Thursday, January 5, 2012

And while we're talking about things that make me angry...

I dislike commercials all the time. In fact, I think it's safe to say I dislike most of the commercials that are on television. Sometimes I even dislike them enough to talk with other people about disliking them. But I've never gone so far as to look up the video on YouTube so that I can 1) dislike it, and 2) rant about it here. 



But while weight loss commercials--well, really, weight-obsessive American culture, but that's a whole different ballgame--generally don't sit well with me, with all the implicit criticisms of people's "Before" selves and the tiny print at the bottom of the screen that reads "Results Not Typical". I have gotten used to be annoyed by these things. 

This new Jennifer Hudson and Weight Watchers commercial takes it a little too far, though.
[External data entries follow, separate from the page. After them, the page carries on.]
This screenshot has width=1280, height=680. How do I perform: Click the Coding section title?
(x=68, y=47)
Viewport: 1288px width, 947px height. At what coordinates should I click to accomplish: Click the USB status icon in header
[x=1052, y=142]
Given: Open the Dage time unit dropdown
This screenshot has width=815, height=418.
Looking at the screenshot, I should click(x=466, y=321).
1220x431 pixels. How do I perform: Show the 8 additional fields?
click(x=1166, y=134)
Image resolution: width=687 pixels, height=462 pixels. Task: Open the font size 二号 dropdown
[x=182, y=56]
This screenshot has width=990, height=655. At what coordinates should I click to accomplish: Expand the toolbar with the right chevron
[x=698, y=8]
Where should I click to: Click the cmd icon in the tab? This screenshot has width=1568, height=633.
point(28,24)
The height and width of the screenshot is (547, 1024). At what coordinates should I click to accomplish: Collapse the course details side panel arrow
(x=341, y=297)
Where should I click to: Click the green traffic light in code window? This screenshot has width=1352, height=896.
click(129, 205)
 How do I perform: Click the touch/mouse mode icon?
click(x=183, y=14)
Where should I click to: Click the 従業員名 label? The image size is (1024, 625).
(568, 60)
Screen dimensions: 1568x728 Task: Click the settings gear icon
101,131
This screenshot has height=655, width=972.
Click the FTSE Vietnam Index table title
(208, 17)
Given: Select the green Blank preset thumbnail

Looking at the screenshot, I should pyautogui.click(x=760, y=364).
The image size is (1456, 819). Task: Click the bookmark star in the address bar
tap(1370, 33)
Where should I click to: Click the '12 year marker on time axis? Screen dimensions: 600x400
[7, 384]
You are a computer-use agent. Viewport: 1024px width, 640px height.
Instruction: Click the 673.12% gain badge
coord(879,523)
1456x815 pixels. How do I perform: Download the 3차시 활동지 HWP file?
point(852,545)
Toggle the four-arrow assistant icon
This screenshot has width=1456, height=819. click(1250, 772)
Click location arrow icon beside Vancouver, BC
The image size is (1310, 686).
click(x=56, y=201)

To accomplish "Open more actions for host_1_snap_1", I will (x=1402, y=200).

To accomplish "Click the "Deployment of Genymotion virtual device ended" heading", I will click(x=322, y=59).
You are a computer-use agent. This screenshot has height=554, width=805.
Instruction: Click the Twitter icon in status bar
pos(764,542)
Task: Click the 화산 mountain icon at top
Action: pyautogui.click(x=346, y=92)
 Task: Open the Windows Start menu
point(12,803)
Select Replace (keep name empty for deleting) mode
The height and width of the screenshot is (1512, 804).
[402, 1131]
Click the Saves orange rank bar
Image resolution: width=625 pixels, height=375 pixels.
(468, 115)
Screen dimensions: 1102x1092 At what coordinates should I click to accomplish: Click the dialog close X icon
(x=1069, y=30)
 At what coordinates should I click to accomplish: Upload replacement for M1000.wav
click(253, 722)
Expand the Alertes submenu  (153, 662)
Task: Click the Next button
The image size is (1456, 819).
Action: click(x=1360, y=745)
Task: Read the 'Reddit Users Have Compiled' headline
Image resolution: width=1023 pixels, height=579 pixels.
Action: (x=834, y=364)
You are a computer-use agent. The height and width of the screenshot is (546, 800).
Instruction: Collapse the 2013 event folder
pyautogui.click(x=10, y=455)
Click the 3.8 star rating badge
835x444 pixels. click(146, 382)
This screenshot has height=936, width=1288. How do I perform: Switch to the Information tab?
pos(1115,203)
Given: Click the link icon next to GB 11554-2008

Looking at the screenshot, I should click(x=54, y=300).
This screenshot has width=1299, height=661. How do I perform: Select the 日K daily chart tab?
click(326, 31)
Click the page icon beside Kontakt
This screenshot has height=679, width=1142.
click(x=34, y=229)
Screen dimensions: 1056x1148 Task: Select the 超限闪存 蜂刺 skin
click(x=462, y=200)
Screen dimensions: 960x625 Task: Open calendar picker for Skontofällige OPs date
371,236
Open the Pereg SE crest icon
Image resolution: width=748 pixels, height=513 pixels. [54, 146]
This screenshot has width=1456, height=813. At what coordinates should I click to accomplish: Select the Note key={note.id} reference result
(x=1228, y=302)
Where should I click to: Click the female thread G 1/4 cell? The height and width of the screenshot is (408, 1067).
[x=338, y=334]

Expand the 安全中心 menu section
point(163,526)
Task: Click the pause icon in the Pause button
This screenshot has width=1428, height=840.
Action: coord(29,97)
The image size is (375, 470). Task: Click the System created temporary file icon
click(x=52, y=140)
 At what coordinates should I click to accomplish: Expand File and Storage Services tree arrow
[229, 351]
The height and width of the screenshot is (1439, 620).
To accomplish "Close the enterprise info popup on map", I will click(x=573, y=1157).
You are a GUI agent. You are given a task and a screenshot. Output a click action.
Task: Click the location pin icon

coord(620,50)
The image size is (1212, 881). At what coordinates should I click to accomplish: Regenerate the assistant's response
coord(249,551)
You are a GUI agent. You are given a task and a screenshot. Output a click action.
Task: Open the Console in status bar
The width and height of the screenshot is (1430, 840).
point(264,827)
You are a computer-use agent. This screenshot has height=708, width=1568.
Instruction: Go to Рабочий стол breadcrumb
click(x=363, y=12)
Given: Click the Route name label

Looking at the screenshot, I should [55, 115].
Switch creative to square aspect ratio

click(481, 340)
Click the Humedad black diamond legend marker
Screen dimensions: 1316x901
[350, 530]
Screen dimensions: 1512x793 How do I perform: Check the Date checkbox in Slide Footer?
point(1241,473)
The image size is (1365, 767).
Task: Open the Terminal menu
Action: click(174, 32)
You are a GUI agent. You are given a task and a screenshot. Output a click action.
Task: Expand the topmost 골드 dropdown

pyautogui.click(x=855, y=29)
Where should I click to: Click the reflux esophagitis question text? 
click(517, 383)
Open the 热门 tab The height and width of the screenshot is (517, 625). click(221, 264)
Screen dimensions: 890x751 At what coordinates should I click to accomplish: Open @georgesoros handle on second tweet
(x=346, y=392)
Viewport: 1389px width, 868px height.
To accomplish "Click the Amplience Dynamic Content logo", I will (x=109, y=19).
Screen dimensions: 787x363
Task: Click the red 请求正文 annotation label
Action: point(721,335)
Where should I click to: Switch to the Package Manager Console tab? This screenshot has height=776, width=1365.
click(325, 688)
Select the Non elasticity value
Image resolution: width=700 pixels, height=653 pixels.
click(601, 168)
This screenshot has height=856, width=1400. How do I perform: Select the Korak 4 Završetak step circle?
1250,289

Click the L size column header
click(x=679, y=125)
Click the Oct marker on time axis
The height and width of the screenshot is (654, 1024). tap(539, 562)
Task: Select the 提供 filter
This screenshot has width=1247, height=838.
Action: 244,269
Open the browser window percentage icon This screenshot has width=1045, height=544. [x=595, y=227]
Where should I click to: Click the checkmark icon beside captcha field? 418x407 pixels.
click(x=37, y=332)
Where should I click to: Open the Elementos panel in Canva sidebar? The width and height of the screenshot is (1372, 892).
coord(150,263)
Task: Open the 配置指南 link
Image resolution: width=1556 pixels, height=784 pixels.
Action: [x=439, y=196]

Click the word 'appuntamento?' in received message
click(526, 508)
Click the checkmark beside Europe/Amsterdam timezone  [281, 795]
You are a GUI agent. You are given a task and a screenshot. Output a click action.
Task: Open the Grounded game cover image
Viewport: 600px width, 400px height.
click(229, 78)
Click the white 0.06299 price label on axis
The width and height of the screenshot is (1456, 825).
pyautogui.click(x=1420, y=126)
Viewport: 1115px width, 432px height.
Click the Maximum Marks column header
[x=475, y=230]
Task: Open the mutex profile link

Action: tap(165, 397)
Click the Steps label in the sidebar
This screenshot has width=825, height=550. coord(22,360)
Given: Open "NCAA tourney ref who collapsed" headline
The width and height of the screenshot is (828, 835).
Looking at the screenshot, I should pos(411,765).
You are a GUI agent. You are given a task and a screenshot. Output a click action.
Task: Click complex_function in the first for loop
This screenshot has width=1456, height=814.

I won't even start by mentioning that no one will ever win my favor by singing Whitney's song from The Preacher's Wife. That's beside the point. 

The ENTIRETY of the problem is that heavier Jennifer from the past sings "I was looooooost," and then thinner Jennifer sings, "and now I'm freeeeeeeee." That's it! That's all I'm taking issue with. But my issue with it is huge.

Now, let me come out and say that I am NOT by any means hating on Jennifer Hudson for losing weight. She looks GOOD. In fact, let me further say that I'm not hating on Jennifer Hudson for anything, because she didn't design the damn commercial.

But I want to be really articulate about what I'm upset about. This commercial isn't just your average run-of-the-mill hey, look, I lost a lot of weight and I'm happy about that; watch skinny me talk about how my whole life changed. Those commercials imply some negative emotions or understandings of having been overweight, but oftentimes shift the blame for that negativity to other people and in a small sense could be interpreted as advocating for the rights of heavy people by drawing attention to how others demean them. (Don't worry, I'm not foolish enough to believe that actually happens, but hey, a girl can dream.)

But this commercial takes it a step further. By heavy Jennifer singing her line, "I was lost," it's like Weight Watchers is trying to shame heavy people. They're suggesting that people who don't have flat abs or could stand to lose a little arm flab have "lost their way," have made bad decisions, are bad people. And then new skinny Jennifer is "free," having found the path to enlightenment in a size whatever. That's the message I'm supposed to be getting, right? There is an academic term for what they're doing: fat-shaming. And it's not okay, not even a little bit.

Depending on where I'm shopping, I'm sometimes a plus-sized woman (because society keeps trying to convince women that smaller and smaller sizes are the norm), and no matter what I'm a large-structured curvy woman. My skeleton probably weighs more than most fashion models whole bodies. And I'm fine with that. I am not lost, and I don't like Weight Watchers insinuating that I am just because I don't count calories and obsess about being toned and defined. I refuse to let them shame me into thinking there's something wrong with me, my body, or my mind.